### Entries shown:
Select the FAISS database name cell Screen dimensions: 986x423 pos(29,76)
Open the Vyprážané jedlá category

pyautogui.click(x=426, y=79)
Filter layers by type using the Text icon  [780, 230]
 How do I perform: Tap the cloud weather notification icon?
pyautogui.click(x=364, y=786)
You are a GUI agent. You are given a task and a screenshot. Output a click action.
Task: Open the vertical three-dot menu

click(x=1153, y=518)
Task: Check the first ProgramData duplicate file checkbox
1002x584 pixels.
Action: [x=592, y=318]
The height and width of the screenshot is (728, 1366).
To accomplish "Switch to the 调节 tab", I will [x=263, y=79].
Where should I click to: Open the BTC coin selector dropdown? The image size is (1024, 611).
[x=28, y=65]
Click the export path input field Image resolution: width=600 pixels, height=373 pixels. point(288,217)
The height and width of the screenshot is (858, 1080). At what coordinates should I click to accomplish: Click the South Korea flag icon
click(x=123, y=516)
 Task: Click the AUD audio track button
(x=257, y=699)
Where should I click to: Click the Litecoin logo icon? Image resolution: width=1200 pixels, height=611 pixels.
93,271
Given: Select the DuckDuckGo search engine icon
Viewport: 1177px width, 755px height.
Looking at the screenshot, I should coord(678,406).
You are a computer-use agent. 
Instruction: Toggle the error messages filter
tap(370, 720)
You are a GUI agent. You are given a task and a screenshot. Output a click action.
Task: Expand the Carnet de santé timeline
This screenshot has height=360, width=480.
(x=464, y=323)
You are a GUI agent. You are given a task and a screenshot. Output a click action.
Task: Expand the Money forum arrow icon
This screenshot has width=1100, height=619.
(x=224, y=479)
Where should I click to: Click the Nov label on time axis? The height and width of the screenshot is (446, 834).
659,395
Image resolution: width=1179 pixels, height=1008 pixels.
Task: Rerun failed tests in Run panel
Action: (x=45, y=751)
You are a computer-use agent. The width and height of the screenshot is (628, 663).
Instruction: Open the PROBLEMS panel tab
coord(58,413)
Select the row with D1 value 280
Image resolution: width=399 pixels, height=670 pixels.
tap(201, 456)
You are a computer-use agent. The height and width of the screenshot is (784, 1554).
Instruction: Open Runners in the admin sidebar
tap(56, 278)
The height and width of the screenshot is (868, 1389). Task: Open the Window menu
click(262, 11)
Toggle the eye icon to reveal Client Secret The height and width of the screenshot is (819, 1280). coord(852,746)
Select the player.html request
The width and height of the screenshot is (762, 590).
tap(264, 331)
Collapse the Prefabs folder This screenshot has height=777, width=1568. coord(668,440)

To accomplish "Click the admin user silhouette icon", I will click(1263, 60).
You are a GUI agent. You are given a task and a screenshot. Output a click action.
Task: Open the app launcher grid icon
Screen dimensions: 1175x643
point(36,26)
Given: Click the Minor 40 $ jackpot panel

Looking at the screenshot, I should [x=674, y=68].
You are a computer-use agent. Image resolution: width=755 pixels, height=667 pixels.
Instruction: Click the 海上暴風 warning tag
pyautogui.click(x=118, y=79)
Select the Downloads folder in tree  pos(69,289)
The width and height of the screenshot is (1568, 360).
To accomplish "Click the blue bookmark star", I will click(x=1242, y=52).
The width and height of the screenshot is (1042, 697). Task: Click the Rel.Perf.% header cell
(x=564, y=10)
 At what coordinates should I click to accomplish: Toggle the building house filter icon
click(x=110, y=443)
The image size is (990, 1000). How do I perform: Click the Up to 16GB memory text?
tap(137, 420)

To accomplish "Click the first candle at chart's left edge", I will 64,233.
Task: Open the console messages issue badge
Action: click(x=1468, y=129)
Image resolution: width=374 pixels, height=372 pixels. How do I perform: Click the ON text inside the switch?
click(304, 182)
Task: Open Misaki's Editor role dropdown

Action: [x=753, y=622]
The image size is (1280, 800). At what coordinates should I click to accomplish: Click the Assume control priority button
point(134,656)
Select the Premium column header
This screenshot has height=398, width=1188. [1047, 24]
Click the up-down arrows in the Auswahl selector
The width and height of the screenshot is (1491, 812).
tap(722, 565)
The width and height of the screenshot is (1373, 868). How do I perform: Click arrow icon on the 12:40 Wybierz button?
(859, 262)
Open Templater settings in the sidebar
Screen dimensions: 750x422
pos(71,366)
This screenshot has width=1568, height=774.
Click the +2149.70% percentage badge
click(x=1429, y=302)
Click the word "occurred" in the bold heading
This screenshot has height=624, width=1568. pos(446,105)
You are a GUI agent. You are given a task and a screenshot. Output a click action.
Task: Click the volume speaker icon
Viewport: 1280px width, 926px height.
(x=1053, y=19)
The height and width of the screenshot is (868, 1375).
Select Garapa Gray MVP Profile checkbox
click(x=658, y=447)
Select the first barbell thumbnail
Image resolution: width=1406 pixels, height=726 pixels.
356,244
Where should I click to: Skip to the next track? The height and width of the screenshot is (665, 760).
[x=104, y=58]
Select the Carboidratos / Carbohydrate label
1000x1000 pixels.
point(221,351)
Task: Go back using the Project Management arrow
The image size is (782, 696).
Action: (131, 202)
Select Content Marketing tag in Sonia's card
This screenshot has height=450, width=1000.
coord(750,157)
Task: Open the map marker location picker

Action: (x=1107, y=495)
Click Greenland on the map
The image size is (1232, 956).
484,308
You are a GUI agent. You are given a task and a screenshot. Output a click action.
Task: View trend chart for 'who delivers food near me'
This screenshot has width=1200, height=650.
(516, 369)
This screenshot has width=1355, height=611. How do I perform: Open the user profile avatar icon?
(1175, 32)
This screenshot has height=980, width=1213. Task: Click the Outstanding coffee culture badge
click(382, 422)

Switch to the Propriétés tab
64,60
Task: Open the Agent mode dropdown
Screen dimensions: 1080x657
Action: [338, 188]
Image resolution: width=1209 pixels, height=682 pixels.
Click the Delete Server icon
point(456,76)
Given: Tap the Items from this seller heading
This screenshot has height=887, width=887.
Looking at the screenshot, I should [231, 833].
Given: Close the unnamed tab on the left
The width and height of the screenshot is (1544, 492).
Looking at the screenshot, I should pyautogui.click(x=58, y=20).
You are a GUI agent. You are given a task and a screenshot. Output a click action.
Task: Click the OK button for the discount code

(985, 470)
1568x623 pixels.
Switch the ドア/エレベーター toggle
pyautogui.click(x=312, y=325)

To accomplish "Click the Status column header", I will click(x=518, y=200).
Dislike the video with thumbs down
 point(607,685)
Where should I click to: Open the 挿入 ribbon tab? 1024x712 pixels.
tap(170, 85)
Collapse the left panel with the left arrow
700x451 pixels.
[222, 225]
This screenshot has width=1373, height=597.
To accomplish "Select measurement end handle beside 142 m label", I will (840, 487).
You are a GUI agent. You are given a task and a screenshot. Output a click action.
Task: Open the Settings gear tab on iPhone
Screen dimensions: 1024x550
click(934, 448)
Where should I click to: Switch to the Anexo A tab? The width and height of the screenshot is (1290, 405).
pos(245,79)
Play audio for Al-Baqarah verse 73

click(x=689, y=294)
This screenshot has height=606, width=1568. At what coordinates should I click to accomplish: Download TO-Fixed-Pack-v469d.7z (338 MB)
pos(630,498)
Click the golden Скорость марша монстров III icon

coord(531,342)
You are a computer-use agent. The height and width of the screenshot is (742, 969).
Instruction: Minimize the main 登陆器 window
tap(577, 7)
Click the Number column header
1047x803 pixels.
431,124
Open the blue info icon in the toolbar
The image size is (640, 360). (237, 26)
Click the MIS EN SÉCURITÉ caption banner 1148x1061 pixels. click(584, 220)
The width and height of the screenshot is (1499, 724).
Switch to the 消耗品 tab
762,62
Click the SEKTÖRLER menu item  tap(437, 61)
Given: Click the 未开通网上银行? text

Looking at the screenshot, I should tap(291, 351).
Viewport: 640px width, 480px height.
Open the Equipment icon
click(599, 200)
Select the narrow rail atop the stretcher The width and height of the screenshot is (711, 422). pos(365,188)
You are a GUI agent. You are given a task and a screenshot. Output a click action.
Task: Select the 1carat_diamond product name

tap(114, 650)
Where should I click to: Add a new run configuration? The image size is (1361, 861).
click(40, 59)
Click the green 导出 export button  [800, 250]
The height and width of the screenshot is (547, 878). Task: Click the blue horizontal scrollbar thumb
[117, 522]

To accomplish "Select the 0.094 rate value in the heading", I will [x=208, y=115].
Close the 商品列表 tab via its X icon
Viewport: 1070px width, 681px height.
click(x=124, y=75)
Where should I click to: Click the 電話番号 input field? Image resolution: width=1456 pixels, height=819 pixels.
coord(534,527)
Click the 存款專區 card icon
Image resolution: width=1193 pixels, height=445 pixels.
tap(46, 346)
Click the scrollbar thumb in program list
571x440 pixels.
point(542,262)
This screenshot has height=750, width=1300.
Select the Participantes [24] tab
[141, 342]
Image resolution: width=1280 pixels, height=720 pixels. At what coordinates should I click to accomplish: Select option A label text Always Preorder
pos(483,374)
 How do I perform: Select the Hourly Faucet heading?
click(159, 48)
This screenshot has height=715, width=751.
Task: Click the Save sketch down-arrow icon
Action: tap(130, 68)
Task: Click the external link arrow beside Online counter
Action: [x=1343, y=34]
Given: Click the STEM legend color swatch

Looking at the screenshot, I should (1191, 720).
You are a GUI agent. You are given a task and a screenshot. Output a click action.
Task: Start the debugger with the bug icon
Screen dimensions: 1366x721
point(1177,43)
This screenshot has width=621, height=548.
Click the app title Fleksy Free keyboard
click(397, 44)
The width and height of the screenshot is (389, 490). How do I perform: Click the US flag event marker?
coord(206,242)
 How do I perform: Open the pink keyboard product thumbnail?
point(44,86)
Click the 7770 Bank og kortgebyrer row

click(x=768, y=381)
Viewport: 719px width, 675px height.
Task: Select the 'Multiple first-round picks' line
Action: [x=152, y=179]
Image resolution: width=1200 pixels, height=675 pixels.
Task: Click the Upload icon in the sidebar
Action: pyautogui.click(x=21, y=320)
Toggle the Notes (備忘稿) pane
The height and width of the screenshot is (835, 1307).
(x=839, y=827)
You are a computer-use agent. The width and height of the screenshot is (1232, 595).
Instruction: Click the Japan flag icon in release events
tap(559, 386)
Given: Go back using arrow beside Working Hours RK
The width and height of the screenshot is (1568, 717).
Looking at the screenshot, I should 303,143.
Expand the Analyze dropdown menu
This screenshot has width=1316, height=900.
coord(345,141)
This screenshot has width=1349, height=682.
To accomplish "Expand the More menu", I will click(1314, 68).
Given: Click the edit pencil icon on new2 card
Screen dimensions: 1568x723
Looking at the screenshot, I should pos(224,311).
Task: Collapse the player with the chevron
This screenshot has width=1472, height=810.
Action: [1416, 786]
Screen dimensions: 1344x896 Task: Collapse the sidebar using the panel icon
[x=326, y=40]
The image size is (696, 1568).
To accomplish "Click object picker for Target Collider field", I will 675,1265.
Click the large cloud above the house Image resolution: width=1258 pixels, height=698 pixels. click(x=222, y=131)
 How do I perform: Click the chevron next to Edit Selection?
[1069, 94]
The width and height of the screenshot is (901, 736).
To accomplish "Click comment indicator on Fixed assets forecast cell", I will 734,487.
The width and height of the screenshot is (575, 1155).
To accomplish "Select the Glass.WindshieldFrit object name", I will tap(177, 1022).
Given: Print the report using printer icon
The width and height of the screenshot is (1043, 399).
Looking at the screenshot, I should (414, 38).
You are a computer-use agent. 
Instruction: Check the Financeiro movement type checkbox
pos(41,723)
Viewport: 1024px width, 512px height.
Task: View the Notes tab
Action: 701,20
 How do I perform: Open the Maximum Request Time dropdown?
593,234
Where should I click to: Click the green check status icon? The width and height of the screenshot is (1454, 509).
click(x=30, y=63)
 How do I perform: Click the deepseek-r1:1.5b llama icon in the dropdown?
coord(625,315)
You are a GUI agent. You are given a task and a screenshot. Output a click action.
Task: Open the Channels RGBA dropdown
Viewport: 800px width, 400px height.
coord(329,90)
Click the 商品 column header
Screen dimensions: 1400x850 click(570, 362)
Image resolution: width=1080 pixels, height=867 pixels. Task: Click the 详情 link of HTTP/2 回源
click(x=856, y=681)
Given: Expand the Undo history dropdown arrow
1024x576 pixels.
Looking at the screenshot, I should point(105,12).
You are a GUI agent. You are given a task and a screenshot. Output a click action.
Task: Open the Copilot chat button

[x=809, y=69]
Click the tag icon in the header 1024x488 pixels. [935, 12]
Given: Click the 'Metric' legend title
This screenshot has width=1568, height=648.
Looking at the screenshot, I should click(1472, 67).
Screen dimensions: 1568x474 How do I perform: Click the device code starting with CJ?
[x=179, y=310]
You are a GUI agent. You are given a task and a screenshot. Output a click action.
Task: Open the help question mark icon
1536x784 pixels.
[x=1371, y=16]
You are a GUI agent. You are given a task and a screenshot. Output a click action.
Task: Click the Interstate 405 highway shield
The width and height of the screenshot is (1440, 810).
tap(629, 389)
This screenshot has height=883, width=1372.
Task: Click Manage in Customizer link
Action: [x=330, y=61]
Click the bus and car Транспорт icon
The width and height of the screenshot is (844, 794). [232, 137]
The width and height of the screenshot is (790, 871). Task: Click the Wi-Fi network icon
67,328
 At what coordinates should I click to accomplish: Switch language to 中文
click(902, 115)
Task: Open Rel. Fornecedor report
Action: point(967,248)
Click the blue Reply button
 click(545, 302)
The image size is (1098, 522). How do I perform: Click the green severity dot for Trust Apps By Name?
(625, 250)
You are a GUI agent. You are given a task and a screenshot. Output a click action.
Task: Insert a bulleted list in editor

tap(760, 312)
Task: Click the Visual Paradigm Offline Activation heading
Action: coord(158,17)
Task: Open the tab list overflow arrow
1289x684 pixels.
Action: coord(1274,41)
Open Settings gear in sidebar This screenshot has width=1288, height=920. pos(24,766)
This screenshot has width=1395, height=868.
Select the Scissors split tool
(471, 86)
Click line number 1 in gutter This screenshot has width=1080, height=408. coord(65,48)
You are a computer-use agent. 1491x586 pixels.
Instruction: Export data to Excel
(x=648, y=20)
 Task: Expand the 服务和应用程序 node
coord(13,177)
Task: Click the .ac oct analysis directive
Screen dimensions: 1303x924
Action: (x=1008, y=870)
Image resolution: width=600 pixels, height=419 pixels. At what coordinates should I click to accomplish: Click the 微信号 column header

### Exercise directions:
The answer should be a number alone: how many lines of the entries hold the word "object"?

### Result of this task:
2